── DATA LISTING ──

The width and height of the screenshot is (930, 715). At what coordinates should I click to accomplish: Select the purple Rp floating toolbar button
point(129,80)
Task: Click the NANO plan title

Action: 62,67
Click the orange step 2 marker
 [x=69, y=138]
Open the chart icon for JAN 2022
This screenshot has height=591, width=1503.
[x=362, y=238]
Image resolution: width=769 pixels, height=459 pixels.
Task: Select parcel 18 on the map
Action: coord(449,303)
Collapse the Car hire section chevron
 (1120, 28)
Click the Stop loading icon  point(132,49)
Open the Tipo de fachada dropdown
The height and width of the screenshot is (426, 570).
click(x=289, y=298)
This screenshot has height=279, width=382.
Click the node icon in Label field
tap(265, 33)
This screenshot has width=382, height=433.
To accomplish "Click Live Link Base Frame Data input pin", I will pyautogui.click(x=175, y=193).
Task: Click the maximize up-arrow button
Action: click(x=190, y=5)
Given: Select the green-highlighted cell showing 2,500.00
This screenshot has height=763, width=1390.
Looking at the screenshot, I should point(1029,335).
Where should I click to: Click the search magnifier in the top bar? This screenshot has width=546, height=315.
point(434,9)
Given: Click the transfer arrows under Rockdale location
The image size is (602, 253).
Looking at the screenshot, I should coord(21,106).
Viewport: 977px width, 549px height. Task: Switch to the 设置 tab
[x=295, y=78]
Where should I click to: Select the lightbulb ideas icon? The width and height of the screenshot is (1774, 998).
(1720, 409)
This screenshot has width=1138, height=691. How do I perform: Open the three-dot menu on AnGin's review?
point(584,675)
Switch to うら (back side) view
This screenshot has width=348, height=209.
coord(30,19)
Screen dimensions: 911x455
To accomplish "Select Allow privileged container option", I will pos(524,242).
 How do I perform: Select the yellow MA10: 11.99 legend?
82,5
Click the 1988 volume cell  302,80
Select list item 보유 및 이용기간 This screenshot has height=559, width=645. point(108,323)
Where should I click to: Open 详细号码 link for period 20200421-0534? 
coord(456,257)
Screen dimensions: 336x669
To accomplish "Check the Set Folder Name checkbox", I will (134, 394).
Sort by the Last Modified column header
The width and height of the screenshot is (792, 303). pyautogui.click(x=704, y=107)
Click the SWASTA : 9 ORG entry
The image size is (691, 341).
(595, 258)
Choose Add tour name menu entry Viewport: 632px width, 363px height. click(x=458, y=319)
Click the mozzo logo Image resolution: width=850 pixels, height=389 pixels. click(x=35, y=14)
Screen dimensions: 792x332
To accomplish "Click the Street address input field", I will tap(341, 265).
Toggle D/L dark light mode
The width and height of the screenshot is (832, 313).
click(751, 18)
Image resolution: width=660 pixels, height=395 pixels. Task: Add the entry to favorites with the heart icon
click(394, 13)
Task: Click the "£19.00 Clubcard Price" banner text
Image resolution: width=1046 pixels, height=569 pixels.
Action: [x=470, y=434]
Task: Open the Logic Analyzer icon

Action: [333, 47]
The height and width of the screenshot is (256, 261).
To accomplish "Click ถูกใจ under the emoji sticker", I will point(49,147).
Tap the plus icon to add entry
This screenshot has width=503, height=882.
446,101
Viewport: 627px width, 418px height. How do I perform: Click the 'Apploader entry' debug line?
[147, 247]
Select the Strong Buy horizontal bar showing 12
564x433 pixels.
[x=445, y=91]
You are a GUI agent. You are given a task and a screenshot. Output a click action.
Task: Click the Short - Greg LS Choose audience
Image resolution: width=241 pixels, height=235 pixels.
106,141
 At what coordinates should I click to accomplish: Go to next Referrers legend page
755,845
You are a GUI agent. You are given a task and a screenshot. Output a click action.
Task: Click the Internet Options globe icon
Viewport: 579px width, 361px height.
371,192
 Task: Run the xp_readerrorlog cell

───

• SET PROBLEM:
Copy all of the data above without changing a single character.

• TASK SOLUTION:
The width and height of the screenshot is (930, 715). At what coordinates should I click to accomplish: Select the purple Rp floating toolbar button
point(129,80)
Task: Click the NANO plan title

Action: 62,67
Click the orange step 2 marker
 [x=69, y=138]
Open the chart icon for JAN 2022
This screenshot has height=591, width=1503.
[x=362, y=238]
Image resolution: width=769 pixels, height=459 pixels.
Task: Select parcel 18 on the map
Action: coord(449,303)
Collapse the Car hire section chevron
 (1120, 28)
Click the Stop loading icon  point(132,49)
Open the Tipo de fachada dropdown
The height and width of the screenshot is (426, 570).
click(x=289, y=298)
This screenshot has height=279, width=382.
Click the node icon in Label field
tap(265, 33)
This screenshot has width=382, height=433.
To accomplish "Click Live Link Base Frame Data input pin", I will pyautogui.click(x=175, y=193).
Task: Click the maximize up-arrow button
Action: click(x=190, y=5)
Given: Select the green-highlighted cell showing 2,500.00
This screenshot has height=763, width=1390.
Looking at the screenshot, I should point(1029,335).
Where should I click to: Click the search magnifier in the top bar? This screenshot has width=546, height=315.
point(434,9)
Given: Click the transfer arrows under Rockdale location
The image size is (602, 253).
Looking at the screenshot, I should coord(21,106).
Viewport: 977px width, 549px height. Task: Switch to the 设置 tab
[x=295, y=78]
Where should I click to: Select the lightbulb ideas icon? The width and height of the screenshot is (1774, 998).
(1720, 409)
This screenshot has width=1138, height=691. How do I perform: Open the three-dot menu on AnGin's review?
point(584,675)
Switch to うら (back side) view
This screenshot has width=348, height=209.
coord(30,19)
Screen dimensions: 911x455
To accomplish "Select Allow privileged container option", I will pos(524,242).
 How do I perform: Select the yellow MA10: 11.99 legend?
82,5
Click the 1988 volume cell  302,80
Select list item 보유 및 이용기간 This screenshot has height=559, width=645. point(108,323)
Where should I click to: Open 详细号码 link for period 20200421-0534? 
coord(456,257)
Screen dimensions: 336x669
To accomplish "Check the Set Folder Name checkbox", I will (134, 394).
Sort by the Last Modified column header
The width and height of the screenshot is (792, 303). pyautogui.click(x=704, y=107)
Click the SWASTA : 9 ORG entry
The image size is (691, 341).
(595, 258)
Choose Add tour name menu entry Viewport: 632px width, 363px height. click(x=458, y=319)
Click the mozzo logo Image resolution: width=850 pixels, height=389 pixels. click(x=35, y=14)
Screen dimensions: 792x332
To accomplish "Click the Street address input field", I will tap(341, 265).
Toggle D/L dark light mode
The width and height of the screenshot is (832, 313).
click(751, 18)
Image resolution: width=660 pixels, height=395 pixels. Task: Add the entry to favorites with the heart icon
click(394, 13)
Task: Click the "£19.00 Clubcard Price" banner text
Image resolution: width=1046 pixels, height=569 pixels.
Action: [x=470, y=434]
Task: Open the Logic Analyzer icon

Action: [333, 47]
The height and width of the screenshot is (256, 261).
To accomplish "Click ถูกใจ under the emoji sticker", I will point(49,147).
Tap the plus icon to add entry
This screenshot has width=503, height=882.
446,101
Viewport: 627px width, 418px height. How do I perform: Click the 'Apploader entry' debug line?
[147, 247]
Select the Strong Buy horizontal bar showing 12
564x433 pixels.
[x=445, y=91]
You are a GUI agent. You are given a task and a screenshot. Output a click action.
Task: Click the Short - Greg LS Choose audience
Image resolution: width=241 pixels, height=235 pixels.
106,141
 At what coordinates should I click to accomplish: Go to next Referrers legend page
755,845
You are a GUI agent. You are given a task and a screenshot. Output a click action.
Task: Click the Internet Options globe icon
Viewport: 579px width, 361px height.
371,192
 Task: Run the xp_readerrorlog cell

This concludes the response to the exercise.